- Given text -
────────────────

# .22 rifles



## J.R. (May 30, 2007)

im looking for a .22 rifle for shooting gophers. im looking for a semi 
automatic, and i would like to be able to put a scope on it .
if you have any suggestions please post


----------



## iwantabuggy (Feb 15, 2005)

http://www.marlinfirearms.com/Firearms/ ... /60SS.aspx

http://www.marlinfirearms.com/Firearms/ ... /60SB.aspx

http://www.marlinfirearms.com/Firearms/ ... g/60C.aspx

http://www.marlinfirearms.com/Firearms/ ... ng/60.aspx

http://www.marlinfirearms.com/Firearms/ ... 0S-CF.aspx

Tube magazines are the best IMO. Any of the above listed guns would be a good choice.


----------



## J.R. (May 30, 2007)

Hey thanks alot for those links, I really do appreciate them but the one problem is unfortunately they only hold .22 LR (or thats what it says). where I usually go shooting is out at an english riding stable and most people there are a little nervous around guns so i use the .22 shorts to keep the noise down and they wont bounce off something an injure a staff member or horse.
so thank you anyways please keep the recommendations coming.

P.S.

why do you say tube loaders the best?


----------



## Gohon (Feb 14, 2005)

The only American made 22 semi auto that will shoot 22 shorts is the Remington 552 speedmaster. The rest require the use of 22 LR's.


----------



## J.R. (May 30, 2007)

ok cool it looks like a nice rifle but i still dont see the advantage of the tubeloader. ive heard some good things about the ruger 10/22 but some people dont like the scope rails or mounts whatever you call them. do you know if they chamber .22 shorts? thanks again guys, keep em comming.


----------



## neb_bo (Feb 3, 2007)

if your not totaly set on semi auto, henry makes nice lever and pump actions that will shoot s, l, and lr.. i think remingtons pump will also handle all three. the rossi pumps will too, if i remember right, but you cant mount a scope on them. i have had a henry lever for about 7-8 years, and i couldnt be more happy with it.


----------



## Gohon (Feb 14, 2005)

All 22 autos will chamber shorts but you have to operate the bolt manually to eject and load. Only the Remington 552 will operate the shorts in semi auto mode. If you have to manually open and close the bolt to load and eject the short then there isn't any sense in getting a semi auto. In my experience the 22 LR subsonic are quieter than the shorts anyway and will operate fine in most semi autos. I shoot them in a Marlin 60 without any problem. If you want to really be quite then shoot CCI CB longs or shorts but then again you will have to operate the bolt manually in a semi auto.


----------



## J.R. (May 30, 2007)

oh ok yeah i guess you're right if your have to manualy eject the .22 shorts then theres no point in buying a semi-auto by the way thanks for telling me about those subsonic .22 LR but even though they are quiet how powerful are they? you see my biggest concern is a bullet bouncing off a rock and injuring somebody 1 Kilometre away


----------



## Gohon (Feb 14, 2005)

────────────────

- Set tasks -
1) In the .22 rifles thread, copy the passage from "ok cool it looks" up to and including "keep em comming.".
2) In the .22 rifles thread, which American-made semi-auto .22 is named as the only one that will shoot .22 shorts?

- Information supplied -
────────────────

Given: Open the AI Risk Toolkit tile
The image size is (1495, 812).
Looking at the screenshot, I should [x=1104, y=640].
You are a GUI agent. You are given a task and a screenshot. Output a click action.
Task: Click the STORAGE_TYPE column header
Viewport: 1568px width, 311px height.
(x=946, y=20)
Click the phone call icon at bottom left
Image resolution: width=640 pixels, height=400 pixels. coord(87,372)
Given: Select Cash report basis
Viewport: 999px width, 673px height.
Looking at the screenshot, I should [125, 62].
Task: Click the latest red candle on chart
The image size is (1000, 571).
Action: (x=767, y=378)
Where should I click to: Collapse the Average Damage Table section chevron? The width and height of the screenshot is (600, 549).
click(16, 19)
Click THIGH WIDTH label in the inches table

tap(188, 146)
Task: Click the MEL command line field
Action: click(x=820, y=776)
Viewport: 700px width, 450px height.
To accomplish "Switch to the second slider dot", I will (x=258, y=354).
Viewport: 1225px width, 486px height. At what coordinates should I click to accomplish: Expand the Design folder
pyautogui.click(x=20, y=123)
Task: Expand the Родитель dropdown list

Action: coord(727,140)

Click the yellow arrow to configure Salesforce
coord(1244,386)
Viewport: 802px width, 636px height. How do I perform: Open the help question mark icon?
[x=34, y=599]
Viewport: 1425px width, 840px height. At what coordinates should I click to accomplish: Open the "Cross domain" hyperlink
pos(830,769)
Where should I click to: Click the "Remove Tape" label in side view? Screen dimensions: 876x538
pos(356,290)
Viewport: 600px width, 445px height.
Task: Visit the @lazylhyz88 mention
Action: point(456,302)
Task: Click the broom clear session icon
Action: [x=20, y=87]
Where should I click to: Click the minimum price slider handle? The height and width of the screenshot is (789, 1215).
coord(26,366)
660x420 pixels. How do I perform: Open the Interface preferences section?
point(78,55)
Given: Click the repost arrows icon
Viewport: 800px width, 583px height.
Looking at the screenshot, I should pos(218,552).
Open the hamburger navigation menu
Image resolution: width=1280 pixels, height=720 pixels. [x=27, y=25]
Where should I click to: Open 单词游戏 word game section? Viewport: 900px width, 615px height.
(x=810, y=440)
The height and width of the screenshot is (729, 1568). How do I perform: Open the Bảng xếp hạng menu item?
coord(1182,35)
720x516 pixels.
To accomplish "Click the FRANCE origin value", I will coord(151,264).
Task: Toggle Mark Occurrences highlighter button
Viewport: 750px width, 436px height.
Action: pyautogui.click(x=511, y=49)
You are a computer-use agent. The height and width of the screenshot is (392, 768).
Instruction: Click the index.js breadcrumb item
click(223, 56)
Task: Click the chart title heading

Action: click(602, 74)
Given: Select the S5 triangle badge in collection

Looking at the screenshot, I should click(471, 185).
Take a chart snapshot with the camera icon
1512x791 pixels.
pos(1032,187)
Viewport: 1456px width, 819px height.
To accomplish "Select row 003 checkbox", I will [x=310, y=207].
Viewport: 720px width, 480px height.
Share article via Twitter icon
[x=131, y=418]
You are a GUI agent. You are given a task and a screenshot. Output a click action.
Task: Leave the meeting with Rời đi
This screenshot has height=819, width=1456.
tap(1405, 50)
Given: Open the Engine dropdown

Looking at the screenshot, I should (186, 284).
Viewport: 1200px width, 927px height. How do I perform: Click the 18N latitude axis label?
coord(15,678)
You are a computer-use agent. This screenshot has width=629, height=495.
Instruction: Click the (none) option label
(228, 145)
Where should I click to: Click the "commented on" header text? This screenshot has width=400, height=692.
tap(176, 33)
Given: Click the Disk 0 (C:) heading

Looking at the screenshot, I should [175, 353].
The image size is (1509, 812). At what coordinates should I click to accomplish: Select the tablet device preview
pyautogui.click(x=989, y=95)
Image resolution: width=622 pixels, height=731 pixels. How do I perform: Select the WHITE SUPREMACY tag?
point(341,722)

────────────────

- Full answers -
1)
ok cool it looks like a nice rifle but i still dont see the advantage of the tubeloader. ive heard some good things about the ruger 10/22 but some people dont like the scope rails or mounts whatever you call them. do you know if they chamber .22 shorts? thanks again guys, keep em comming.

2) The Remington 552 Speedmaster.